> **Task directions**:
According to the forum post about a nursing course, how much does the writer receive each month from the bursary?

The Student Room Group

Nursing, no money, no friends.

Where do I begin. 😞 Started my nursing course beginning of the year and honestly having the worst time. I don't mind lectures and the theory side but practice is horrible. Literally makes me depressed. Hate every second, I get parred off with the shite jobs, the nurses do not bother with students and tbh I'm just not enjoying it. The thing is I don't wanna leave as it's only my third semester and things might get better but I doubt it, i applied because everyone else did and have never really had the drive and push to do it. Along with not enjoying the course I feel as though I'm not even at uni. I have NO friends and trust me I tried and tried to make them but everyone already knew each other and I just tagged along 😞😴! Also the friends I do have are not at uni and all work, they go on holiday, go for meals, go on nights out. I HAVE NO MONEY. I get £150 a month off the bursary which is not even enough to eat on. It's just depressing I am really in two minds on what to do. If I leave I have nothing to fall back on. If I stay I'm gonna be depressed and broke for 3 years. Please help! Has anyone else been in this situation.

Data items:
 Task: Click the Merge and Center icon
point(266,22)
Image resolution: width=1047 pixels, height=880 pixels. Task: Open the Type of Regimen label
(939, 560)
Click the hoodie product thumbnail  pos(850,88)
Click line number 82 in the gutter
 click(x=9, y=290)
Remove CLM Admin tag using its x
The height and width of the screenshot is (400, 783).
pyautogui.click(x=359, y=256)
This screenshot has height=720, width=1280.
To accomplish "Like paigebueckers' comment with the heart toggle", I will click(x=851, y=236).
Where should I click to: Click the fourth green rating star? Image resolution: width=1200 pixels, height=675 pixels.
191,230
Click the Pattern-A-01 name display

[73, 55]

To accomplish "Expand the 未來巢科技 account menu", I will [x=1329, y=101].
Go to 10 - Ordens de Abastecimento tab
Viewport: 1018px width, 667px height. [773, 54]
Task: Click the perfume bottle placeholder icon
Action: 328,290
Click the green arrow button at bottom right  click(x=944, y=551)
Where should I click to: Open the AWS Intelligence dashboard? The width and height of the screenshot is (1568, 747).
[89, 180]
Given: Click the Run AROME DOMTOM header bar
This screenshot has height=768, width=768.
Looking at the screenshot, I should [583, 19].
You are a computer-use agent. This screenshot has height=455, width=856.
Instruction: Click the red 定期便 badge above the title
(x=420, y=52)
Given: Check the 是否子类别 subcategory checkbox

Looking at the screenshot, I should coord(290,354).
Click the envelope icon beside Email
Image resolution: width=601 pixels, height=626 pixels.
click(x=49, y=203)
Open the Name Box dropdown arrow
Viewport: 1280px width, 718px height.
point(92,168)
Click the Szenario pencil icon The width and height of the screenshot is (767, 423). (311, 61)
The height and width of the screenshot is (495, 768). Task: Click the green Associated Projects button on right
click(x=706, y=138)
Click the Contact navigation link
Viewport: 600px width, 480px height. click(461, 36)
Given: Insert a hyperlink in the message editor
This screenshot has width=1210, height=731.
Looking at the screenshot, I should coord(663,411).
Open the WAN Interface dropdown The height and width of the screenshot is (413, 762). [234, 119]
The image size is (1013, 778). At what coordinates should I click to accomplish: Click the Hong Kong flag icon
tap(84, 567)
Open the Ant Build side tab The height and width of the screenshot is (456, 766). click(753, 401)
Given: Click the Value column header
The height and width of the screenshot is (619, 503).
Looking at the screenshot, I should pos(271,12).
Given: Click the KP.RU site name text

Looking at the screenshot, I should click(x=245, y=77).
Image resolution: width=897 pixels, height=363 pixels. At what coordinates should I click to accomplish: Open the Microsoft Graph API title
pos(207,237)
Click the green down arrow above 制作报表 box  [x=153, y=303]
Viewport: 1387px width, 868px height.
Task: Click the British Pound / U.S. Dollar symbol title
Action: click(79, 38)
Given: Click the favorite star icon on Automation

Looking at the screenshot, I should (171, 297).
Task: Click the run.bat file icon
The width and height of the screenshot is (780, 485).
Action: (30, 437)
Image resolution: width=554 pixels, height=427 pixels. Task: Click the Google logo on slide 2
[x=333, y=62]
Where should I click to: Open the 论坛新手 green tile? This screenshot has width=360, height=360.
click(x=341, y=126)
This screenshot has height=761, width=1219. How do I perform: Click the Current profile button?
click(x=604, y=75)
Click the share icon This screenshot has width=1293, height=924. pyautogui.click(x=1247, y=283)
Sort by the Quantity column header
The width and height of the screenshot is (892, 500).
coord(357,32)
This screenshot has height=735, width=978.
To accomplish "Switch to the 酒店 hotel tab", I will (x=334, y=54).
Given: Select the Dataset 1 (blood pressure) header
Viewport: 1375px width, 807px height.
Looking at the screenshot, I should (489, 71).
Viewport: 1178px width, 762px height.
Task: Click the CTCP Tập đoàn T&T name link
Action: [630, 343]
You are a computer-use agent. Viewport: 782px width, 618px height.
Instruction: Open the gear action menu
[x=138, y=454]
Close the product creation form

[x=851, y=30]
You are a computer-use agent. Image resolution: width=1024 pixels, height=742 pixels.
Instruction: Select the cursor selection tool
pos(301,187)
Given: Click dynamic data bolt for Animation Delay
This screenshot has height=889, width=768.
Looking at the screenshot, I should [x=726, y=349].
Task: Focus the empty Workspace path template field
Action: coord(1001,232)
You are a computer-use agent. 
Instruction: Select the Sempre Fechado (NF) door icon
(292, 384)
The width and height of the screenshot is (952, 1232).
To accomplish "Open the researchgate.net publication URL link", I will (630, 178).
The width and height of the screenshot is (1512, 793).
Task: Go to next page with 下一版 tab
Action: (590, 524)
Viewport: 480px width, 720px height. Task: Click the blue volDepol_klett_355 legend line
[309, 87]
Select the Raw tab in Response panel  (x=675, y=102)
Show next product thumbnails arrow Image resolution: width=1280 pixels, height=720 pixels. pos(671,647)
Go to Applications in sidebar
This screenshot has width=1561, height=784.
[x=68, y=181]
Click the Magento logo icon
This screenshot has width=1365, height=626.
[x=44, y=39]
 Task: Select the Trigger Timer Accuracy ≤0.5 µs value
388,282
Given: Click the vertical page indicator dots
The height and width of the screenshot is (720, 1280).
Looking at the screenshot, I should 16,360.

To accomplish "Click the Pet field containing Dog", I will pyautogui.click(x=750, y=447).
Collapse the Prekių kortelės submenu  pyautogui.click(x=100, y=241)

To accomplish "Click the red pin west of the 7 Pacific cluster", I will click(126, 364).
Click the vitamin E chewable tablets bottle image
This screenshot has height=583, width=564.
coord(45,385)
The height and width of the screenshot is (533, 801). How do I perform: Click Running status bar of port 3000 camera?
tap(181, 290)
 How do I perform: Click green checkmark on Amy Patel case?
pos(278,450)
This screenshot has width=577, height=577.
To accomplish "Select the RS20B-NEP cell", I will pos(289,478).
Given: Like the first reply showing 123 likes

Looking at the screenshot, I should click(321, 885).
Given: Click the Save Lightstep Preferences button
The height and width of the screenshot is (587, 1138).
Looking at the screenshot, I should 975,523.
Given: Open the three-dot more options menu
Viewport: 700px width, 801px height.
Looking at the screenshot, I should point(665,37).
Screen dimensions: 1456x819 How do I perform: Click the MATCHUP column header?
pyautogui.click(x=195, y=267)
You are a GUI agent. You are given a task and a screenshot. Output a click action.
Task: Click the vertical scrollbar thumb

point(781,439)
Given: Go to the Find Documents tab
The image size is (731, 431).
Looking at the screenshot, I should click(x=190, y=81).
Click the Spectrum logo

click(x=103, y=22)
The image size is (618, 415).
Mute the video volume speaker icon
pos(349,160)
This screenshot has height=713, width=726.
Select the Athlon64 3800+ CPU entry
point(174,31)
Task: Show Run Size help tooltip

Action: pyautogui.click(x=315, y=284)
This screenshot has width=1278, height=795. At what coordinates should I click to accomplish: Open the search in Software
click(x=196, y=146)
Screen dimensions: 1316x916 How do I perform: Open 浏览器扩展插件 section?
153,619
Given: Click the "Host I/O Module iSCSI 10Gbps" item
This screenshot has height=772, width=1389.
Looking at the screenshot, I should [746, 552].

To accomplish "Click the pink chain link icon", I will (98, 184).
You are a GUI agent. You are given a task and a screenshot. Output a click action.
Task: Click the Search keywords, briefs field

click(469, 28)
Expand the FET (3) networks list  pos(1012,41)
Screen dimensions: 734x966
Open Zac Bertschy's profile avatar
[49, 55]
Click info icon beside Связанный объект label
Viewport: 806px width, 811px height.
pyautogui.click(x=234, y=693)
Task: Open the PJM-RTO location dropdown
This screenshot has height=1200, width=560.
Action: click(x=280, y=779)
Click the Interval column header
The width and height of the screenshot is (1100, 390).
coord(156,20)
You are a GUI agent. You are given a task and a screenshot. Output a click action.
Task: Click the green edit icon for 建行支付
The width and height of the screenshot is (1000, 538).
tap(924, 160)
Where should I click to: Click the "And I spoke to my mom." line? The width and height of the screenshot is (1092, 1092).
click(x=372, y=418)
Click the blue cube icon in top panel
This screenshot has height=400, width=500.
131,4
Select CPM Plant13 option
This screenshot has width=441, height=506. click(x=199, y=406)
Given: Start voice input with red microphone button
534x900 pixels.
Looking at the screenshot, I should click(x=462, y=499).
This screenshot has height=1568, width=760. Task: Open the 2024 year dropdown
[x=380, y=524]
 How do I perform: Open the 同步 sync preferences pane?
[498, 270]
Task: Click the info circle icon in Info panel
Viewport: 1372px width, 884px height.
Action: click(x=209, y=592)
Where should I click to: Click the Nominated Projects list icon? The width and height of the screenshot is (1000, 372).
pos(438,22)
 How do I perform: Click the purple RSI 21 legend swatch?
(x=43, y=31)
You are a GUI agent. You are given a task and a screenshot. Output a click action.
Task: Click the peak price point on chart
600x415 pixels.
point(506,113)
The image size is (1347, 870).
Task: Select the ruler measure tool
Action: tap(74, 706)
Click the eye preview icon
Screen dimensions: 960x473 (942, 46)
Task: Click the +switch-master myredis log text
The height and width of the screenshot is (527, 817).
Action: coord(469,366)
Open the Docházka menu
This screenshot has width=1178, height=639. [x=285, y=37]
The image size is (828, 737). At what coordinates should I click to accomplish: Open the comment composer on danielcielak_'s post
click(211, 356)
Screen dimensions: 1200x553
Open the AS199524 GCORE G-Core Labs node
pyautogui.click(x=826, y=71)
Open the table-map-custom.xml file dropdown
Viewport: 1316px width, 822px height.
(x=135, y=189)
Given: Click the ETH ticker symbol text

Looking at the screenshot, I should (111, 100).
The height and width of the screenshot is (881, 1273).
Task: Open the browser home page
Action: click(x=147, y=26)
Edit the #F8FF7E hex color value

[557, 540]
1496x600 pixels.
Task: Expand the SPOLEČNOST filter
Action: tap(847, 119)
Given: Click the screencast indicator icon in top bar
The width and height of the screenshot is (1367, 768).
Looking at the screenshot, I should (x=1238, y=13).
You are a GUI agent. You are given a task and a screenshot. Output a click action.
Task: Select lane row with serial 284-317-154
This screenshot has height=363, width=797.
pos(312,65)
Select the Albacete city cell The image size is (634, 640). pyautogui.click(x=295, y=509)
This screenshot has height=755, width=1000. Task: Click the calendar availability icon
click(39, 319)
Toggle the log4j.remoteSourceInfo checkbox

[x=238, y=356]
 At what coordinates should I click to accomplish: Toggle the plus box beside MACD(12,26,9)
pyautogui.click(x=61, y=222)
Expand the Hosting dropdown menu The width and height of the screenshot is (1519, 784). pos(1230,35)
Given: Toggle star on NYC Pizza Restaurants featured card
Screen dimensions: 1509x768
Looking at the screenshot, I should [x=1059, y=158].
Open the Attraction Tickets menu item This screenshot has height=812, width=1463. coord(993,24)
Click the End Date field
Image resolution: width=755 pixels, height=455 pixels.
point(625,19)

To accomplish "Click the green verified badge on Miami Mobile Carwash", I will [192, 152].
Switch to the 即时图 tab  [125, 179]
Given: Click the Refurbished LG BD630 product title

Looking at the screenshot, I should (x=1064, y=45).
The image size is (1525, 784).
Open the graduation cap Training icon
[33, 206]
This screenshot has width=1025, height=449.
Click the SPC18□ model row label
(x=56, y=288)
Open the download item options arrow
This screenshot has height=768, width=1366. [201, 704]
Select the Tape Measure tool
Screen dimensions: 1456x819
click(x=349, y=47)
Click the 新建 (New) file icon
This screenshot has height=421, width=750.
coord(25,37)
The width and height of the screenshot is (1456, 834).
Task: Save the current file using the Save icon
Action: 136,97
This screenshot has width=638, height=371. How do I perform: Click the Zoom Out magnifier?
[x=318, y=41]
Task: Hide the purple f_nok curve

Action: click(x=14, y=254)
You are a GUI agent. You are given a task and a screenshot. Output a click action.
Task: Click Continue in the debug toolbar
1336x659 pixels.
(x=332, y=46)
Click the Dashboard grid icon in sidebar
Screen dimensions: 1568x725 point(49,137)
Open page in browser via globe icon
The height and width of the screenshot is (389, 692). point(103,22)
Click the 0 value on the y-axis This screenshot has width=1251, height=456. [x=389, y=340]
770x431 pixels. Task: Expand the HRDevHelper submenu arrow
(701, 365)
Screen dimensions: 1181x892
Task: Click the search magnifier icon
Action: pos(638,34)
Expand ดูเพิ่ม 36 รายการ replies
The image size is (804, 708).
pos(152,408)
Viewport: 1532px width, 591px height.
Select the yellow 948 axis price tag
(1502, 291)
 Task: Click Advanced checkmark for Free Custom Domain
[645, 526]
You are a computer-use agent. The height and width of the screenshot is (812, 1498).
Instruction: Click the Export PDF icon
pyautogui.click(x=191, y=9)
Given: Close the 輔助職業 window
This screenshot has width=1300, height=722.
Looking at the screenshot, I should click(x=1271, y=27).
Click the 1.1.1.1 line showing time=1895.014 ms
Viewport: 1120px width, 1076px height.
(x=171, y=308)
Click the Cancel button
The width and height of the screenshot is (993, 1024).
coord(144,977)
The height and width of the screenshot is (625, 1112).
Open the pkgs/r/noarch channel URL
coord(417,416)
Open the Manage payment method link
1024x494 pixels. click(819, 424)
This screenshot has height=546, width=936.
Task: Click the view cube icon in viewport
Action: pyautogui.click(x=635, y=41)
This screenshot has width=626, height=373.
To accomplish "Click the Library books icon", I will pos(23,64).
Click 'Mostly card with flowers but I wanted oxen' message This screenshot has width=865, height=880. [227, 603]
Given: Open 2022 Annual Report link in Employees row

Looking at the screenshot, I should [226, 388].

> **Result**:
£150 a month.